While some of them are still in various stages of recovery, nearly all 166 dogs and cats that were seized from an Adams County property have been moved from a temporary facility where they were being housed to emergency placements centers, Stephanie Twining of The Humane Society of the United States said this week.
The temporary facility near Columbus was preparing to close this week and Twining said that as of Monday she believed there was just one dog that The HSUS still needed to find a place to go.
Rescue organizations from Massachusetts to Indiana took in animals from the case, including six in Ohio: CHA Animal Shelter in Columbus, Capital Area Humane Society near Columbus, PAWS Ohio in Cleveland, Cleveland Animal Protective League, Toledo Area Humane Society and Wood County Humane Society near Toledo.

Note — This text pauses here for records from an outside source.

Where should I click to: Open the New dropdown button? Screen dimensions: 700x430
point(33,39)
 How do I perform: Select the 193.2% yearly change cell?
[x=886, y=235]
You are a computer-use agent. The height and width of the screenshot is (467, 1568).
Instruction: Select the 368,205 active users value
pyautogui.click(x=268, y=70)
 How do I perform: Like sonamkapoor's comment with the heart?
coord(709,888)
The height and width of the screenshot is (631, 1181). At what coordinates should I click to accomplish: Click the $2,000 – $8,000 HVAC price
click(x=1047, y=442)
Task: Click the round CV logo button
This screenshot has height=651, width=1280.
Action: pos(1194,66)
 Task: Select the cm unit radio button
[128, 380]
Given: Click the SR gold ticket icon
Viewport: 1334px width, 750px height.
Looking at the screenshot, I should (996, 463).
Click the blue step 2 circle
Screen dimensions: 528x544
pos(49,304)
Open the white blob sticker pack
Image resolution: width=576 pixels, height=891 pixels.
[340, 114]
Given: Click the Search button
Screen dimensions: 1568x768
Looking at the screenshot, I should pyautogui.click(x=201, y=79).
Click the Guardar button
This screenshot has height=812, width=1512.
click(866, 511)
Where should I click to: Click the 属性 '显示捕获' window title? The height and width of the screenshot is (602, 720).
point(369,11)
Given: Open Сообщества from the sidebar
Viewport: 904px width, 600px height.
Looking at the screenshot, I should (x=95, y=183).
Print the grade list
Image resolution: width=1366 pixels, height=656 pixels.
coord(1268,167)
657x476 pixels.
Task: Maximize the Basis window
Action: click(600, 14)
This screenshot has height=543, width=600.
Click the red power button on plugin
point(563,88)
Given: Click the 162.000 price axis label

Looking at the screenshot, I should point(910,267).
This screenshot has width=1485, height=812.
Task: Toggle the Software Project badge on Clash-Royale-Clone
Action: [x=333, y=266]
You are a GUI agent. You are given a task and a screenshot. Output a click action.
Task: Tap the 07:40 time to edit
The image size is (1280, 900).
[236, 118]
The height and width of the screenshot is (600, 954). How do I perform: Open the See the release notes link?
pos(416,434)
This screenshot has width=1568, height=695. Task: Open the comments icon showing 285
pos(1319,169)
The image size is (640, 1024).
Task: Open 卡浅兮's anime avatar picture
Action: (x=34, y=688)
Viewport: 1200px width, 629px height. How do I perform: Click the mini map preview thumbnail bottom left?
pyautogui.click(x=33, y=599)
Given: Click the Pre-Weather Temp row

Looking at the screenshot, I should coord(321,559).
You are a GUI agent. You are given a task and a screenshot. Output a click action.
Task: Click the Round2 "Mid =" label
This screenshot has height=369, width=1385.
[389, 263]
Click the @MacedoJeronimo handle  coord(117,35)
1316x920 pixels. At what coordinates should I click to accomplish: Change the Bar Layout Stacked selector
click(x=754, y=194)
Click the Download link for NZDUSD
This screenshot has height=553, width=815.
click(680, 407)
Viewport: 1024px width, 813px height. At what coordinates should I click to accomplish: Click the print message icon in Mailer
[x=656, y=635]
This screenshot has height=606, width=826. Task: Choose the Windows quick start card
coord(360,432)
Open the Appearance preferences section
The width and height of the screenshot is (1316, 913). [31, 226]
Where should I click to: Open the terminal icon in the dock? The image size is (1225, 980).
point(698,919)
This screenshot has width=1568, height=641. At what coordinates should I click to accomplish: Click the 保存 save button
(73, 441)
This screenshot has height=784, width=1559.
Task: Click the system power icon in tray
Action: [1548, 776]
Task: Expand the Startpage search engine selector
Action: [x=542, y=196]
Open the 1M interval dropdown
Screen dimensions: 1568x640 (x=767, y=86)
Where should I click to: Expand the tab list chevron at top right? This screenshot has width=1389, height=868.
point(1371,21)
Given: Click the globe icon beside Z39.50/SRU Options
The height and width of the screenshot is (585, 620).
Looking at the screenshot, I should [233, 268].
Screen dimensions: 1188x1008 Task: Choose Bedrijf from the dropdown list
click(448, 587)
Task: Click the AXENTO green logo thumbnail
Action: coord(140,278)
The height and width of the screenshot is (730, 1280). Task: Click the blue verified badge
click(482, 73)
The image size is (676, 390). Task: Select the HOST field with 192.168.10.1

“Many of the animals are now available for adoption through these organizations, and some have already found their forever homes. That’s a huge improvement from the truly deplorable conditions we rescued them from. We are lucky to have wonderful placement partners throughout Ohio who are working hard to ensure these animals get all the love and care they deserve, ” said Corey Roscoe, Ohio state director for The HSUS.
The animals – 148 dogs and 18 cats – were seized Dec. 9 from George Brock, owner of the Sugar Bear Dog & Cat Rescue facility off Mt. Unger Road near Otway.
The HSUS was called in to assist with the seizure by the Adams County Dog and Kennel Department because it could not handle the large number of animals.
The animals were transported to the temporary facility in the Columbus area where they were treated for various ailments and had their shots updated.
Jessica Nelson, senior operations manager for the Capital Area Humane Society, said Tuesday that her facility accepted four dogs. She said the dogs were still receiving medical and behavior treatments and were not ready to be adopted yet.
She said they have all been neutered, received their vaccines, and are in various stages of medical care. She said that once they are ready to be adopted, if they’re still taking medicine the new owners will be given enough medicine to finish that treatment.
Most of the facilities the animals have been sent to have websites showing pictures of animals available for adoption.
Nelson said the dogs her facility accepted are not pictured yet because they are not ready for adoption. But she said once their pictures go up on the website, dogs are usually adopted quickly.
Anyone interested can visit the websites.
The HSUS said Adams County authorities served a search warrant in December and found dogs and cats suffering from a variety of medical ailments and a lack of basic care. Some of the animals were underweight and suffering from untreated wounds, broken bones and severe eye, skin and ear infections.
“These dogs and cats were in a terrible situation. The owner had too many animals and was unable to provide adequate care,” Roscoe said. “It is a huge relief that they will now receive the care and medical attention they so desperately need. We are grateful to the agencies who collaborated to make this a successful rescue.”